Thanks so much ladies, I’m really touched, sorry to bring the thread down
I’ve stopped the IVF meds and just really hoping I get a proper bleed. After my fresh cycle in May I grew 11mm of lining but didn’t have a proper bleed - just black clots and brown spotting. Scans showed it had thinned (and HyCoSy showed no sign of retrograde menstruation back down my tubes) so it had somehow absorbed 
Hoping if I’ve stopped the progesterone yesterday I will get some kind of period next week. The hCG was low so there can’t be much to pass, I’d have thought?
Follow up consult is arranged for a week on Friday - hopefully I’ll have had a bleed by then, but if not then we can see what’s going on when he scans me and take it from there. He’s put us in for the last appt of the day so we can take as much time as we need, he said he wanted to meet up so we could review everything step by step, and discuss where we go from here
The broad plan will be another hysteroscopy to check out the uterine environment. We had discussed putting in a copper IUD for 1-2 months to help support the endometrium, but this is TBC, to be discussed when we meet. If I get a bleed then I will restart progynova on day 2, to start to prepare the lining for a hysto & potentially a coil. I’d also taken him some studies about the use of another drug, a vasodilator called pentoxifylline, alongside estrogen therapy in women with very thin endometrium, to prepare the lining for a treatment cycle. So if I get a proper bleed, I’ll start this as well.
If I don’t get a proper bleed that’ll be a pretty important diagnostic tbh (as well as the quality of whatever bleed I do get)
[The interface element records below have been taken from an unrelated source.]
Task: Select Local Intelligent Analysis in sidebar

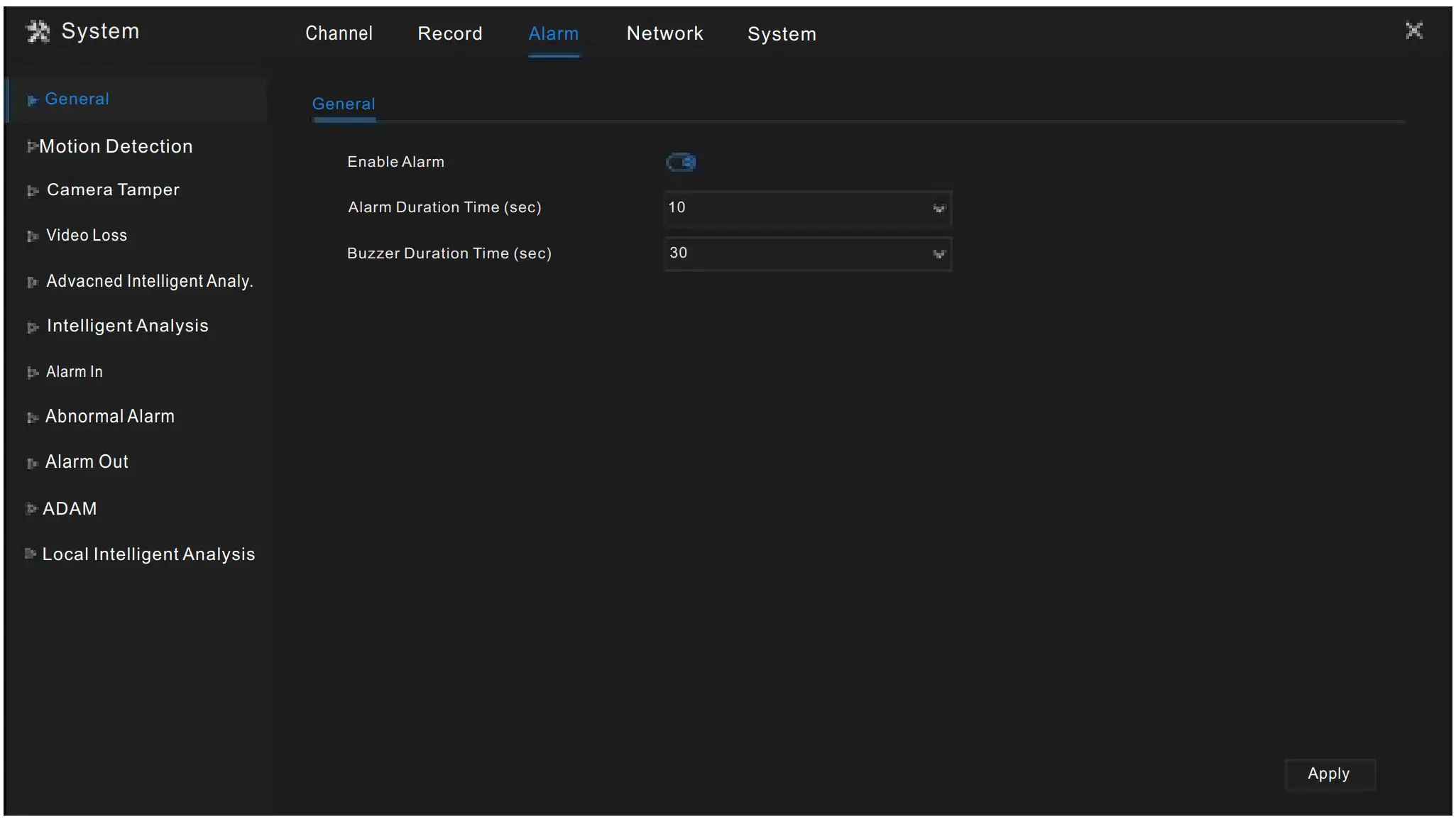Action: [148, 554]
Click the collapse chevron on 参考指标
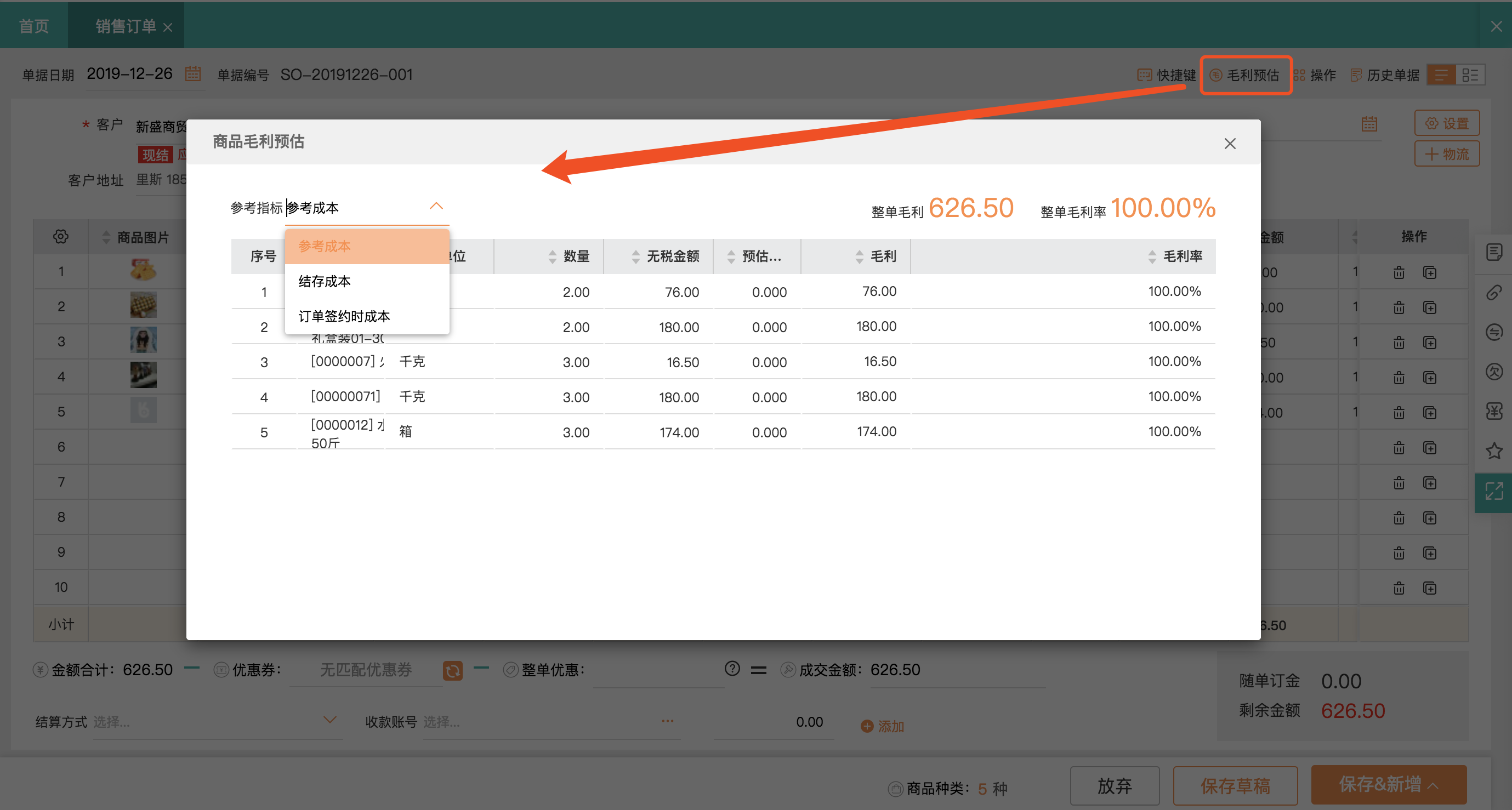The height and width of the screenshot is (810, 1512). [x=435, y=208]
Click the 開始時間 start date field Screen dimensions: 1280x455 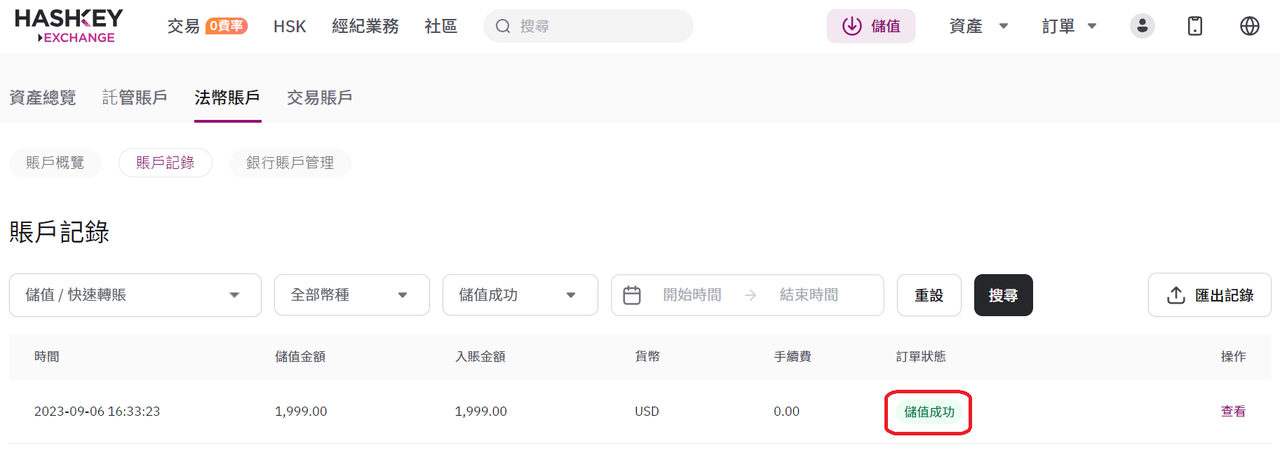pyautogui.click(x=692, y=295)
I don’t think I will be able to cycle again for a while, as we really need to work on the endometrium - we can’t keep doing rounds of stims with EC just to put back a frostie, and we need to get me menstruating properly. Ideally if we do the IUD plan I imagine we’d want to have another crack at a dummy medicated FET, to see if I respond better to HRT. We’d also mooted the idea of a Tamoxifen cycle, so that’s on my ever-growing list of questions
Again I can only imagine the anxiety you must feel after what you’ve been through. I’m really glad your hospital have sat up and taken stock of what happened to make sure lessons are learned when (not if) you get pregnant again. Have yu been able to access counselling support or similar?